There is a habit, when you have read enough Jour-fixe-Protokolle, of reaching for a pencil. Not to write — to underline. The same words keep returning: Prüfgegenstand, Frist, Aufgabe, Gewerk, Projektsteuerer. They look like ordinary German nouns, but they are not. In a Pre-Construction office they are roles in a small, dense grammar — closer to the protocol of an old guild than to anything in a dictionary. The job of an ontology is to take that grammar seriously: to give the words formal types, fix the relations between them, and refuse the polite fiction that a paragraph of prose can stand in for a model.1
This note is the fourth iteration of that work. v0.1 was an afternoon's whiteboard sketch in late 2024. v0.3 — released internally last December — survived eight months of contact with real reports before three particular edge cases told us, plainly, that we had drawn the wrong boundary. v0.4 redraws it.
What we are modelling
The corpus is, on the surface, deceptively boring: the day-to-day work product of a Projektsteuerer's office — Jour-fixe-Protokolle, Vergabevermerke, Terminpläne, Pflichtenhefte, Bemusterungsprotokolle, and the Bauprotokolle that come back from site. About forty thousand documents, each between two and twenty pages, mostly written in a flattened bureaucratic German that has more in common with legal pleadings than with architectural prose.
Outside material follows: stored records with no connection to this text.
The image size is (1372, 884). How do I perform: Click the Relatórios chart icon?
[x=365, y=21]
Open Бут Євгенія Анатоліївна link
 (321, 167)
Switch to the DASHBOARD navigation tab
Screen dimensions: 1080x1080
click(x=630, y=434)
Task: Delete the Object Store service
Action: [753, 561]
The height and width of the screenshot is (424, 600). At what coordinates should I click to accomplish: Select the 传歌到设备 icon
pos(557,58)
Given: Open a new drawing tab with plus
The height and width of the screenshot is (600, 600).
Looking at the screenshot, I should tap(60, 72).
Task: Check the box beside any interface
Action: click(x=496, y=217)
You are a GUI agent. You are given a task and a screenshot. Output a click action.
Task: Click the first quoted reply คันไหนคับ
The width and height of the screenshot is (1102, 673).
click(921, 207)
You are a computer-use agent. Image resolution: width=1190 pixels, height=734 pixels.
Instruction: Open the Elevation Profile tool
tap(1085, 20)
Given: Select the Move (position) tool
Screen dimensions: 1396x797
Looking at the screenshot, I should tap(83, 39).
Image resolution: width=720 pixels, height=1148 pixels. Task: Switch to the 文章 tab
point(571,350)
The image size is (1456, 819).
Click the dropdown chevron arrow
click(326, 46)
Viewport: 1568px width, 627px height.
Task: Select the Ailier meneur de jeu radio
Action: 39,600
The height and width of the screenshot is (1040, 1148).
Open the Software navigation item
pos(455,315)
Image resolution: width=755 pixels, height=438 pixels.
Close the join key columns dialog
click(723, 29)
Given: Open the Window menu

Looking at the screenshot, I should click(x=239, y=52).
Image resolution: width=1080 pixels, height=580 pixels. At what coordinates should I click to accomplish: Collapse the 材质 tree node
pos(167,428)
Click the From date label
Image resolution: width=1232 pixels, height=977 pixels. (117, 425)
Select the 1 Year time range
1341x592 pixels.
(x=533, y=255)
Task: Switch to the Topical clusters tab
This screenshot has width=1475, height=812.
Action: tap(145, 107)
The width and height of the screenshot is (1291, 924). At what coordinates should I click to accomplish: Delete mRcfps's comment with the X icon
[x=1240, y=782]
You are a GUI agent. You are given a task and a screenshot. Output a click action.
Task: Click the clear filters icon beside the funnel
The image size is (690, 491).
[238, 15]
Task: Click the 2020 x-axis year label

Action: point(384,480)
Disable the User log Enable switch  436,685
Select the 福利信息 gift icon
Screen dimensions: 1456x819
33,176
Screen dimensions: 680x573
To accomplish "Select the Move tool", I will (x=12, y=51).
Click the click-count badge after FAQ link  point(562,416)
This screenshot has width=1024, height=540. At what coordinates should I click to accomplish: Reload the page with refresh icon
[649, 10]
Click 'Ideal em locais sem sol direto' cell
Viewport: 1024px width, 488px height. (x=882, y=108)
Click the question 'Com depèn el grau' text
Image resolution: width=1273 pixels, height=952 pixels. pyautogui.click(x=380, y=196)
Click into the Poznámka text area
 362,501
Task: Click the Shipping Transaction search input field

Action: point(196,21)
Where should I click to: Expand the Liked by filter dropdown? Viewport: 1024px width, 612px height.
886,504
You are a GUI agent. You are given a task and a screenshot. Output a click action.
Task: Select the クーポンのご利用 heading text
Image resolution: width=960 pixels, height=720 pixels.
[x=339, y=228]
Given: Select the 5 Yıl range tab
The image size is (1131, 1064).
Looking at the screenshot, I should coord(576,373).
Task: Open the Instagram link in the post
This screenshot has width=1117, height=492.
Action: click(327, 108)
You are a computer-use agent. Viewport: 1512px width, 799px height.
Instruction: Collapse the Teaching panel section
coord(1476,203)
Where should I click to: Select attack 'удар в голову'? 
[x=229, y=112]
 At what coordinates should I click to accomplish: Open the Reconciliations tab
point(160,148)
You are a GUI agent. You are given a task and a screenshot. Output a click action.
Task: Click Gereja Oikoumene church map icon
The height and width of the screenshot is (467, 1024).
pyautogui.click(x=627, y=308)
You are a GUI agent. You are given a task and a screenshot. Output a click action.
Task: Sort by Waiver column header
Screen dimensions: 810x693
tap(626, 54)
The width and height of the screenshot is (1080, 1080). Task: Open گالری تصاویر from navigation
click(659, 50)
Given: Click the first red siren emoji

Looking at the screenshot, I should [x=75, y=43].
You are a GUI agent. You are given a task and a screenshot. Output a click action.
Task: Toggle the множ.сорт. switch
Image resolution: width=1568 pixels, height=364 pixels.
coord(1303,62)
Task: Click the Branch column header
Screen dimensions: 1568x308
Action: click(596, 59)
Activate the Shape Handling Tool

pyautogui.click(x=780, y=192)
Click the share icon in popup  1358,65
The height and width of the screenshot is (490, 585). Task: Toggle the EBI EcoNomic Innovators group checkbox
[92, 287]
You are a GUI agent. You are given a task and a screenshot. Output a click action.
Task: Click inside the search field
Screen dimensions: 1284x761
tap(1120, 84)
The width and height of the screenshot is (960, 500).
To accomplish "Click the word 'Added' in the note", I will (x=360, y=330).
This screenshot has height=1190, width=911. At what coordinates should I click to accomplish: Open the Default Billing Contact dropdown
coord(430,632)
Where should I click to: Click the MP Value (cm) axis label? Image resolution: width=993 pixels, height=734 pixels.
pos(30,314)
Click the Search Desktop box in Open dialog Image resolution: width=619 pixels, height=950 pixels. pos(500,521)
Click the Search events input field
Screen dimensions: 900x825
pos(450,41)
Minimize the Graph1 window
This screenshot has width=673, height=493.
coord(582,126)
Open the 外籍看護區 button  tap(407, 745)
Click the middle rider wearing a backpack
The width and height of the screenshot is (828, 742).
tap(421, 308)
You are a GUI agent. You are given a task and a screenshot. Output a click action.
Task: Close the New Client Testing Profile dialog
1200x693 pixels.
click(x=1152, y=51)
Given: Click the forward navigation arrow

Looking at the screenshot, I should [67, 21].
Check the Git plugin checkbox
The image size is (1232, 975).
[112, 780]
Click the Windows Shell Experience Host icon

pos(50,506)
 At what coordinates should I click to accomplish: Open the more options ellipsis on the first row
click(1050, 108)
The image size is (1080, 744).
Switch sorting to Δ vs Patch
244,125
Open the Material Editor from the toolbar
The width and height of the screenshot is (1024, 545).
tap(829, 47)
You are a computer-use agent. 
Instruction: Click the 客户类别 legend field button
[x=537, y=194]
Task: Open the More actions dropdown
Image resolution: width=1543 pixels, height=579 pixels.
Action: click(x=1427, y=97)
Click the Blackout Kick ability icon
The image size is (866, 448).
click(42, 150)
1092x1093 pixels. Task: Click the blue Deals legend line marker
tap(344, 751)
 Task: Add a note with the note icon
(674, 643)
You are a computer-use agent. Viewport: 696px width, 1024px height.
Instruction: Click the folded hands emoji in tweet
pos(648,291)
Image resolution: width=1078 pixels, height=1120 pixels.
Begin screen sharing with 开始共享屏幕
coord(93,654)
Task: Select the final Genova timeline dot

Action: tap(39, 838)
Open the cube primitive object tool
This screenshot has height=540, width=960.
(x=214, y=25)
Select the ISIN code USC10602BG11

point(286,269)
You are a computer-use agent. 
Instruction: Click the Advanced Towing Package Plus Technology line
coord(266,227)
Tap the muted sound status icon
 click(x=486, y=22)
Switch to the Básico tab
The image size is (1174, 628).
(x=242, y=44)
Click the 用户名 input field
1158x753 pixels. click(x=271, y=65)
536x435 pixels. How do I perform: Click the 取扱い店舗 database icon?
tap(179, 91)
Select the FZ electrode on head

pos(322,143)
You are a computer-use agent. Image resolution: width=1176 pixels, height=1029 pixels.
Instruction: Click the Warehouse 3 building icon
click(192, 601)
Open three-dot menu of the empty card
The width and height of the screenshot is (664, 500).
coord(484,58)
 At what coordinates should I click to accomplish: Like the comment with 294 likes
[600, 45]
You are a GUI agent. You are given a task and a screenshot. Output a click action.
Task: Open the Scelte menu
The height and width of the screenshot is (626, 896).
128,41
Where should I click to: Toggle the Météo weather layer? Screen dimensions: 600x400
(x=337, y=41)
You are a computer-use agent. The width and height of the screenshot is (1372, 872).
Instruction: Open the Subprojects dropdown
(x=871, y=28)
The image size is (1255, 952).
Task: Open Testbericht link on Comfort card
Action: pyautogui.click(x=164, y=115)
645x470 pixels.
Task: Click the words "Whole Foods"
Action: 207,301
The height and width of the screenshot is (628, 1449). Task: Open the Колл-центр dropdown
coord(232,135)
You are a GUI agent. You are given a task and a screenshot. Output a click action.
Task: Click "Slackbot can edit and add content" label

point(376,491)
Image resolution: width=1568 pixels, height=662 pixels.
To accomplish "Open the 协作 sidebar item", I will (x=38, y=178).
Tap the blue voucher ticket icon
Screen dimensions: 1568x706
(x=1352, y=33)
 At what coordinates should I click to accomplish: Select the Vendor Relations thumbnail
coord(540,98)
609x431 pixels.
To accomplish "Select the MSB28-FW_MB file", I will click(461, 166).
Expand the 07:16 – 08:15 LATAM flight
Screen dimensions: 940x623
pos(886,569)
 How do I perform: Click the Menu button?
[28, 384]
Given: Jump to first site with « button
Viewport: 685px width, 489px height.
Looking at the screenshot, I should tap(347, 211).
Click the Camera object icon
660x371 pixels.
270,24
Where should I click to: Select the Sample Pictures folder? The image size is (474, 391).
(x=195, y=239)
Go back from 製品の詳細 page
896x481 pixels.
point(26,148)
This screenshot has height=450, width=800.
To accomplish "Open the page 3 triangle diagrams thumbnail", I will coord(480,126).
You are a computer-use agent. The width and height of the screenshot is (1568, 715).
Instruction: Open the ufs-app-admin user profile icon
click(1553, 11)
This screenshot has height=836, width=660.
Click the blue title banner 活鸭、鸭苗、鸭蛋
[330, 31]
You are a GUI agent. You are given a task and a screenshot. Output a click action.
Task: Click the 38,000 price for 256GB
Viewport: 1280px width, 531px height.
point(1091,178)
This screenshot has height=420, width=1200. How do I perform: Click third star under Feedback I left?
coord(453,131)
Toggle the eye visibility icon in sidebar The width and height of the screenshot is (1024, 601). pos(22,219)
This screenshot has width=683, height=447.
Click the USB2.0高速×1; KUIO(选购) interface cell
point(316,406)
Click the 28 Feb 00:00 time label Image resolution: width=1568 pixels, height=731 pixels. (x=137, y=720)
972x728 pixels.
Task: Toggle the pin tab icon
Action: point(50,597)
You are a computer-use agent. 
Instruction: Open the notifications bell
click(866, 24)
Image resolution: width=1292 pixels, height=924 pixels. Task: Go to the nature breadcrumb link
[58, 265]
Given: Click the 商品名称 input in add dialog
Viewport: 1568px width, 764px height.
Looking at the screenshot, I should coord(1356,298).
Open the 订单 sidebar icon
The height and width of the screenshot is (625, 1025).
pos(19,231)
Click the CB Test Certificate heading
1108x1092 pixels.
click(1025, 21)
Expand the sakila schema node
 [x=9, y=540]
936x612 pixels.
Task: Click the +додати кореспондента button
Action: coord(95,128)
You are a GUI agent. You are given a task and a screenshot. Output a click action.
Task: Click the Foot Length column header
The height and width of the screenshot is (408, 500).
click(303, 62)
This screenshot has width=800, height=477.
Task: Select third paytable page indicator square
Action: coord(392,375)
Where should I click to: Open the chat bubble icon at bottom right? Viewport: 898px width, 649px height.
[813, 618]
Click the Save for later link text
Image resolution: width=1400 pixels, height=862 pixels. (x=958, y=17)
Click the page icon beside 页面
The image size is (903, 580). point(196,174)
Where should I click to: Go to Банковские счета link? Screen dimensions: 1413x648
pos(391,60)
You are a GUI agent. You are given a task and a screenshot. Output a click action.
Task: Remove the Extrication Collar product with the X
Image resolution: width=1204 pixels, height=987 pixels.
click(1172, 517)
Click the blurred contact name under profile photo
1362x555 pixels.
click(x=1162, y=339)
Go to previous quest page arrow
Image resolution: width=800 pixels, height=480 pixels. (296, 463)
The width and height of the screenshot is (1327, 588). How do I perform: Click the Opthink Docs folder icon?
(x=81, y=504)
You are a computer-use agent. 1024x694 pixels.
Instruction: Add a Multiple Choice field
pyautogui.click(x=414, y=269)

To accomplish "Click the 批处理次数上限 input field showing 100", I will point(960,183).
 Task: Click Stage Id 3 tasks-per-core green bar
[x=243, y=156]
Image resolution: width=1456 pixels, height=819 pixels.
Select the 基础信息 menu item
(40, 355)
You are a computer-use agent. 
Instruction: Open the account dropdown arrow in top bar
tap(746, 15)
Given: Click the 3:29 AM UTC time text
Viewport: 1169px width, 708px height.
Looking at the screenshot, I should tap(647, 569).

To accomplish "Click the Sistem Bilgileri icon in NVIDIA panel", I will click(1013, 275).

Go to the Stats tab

What makes them interesting is not their language but their structure of obligation. Almost every paragraph either creates, transfers, or discharges a duty. An item under review (Prüfgegenstand) appears, gets assigned to a trade (Gewerk), gains a deadline (Frist), and is later either ticked off or escalated. Tracking the flow of those obligations across documents — from a Pre-Con Jour-fixe through to the Bauprotokoll and back — is the entire game.
Mangel → Document) directed. Subtypes of Aufgabe — Behebung, Prüfung, Abnahme — collapse into a single node here for readability. ▶ See a Bauprotokoll line parse into this schema, live.
What broke in v0.3
v0.3 was a fifteen-class taxonomy with a clean inheritance tree. It was our pride for two months and our enemy for the next six. Three things broke it.
1. The fiction of a single deadline. A Frist in the wild is rarely a date. It is a small object with three plausible interpretations: the calendar deadline, the contractually-binding deadline, and the deadline the Projektsteuerer actually means when she writes "bis nächste Woche" in the Jour-fixe minutes. v0.3 collapsed all three into a datetime field. v0.4 promotes Frist to a first-class entity with its own provenance.2
2. Composite trades. A Gewerk is not a leaf. Almost every fourth defect involves two trades blaming each other across an interface — the classic example being TGA-Planer and Rohbau arguing about a duct penetration. v0.3 forced one assignment per defect. v0.4 lets a Mangel attach to an arbitrary set of Gewerks, with a typed responsibility edge that distinguishes verursacht, beteiligt, and betroffen.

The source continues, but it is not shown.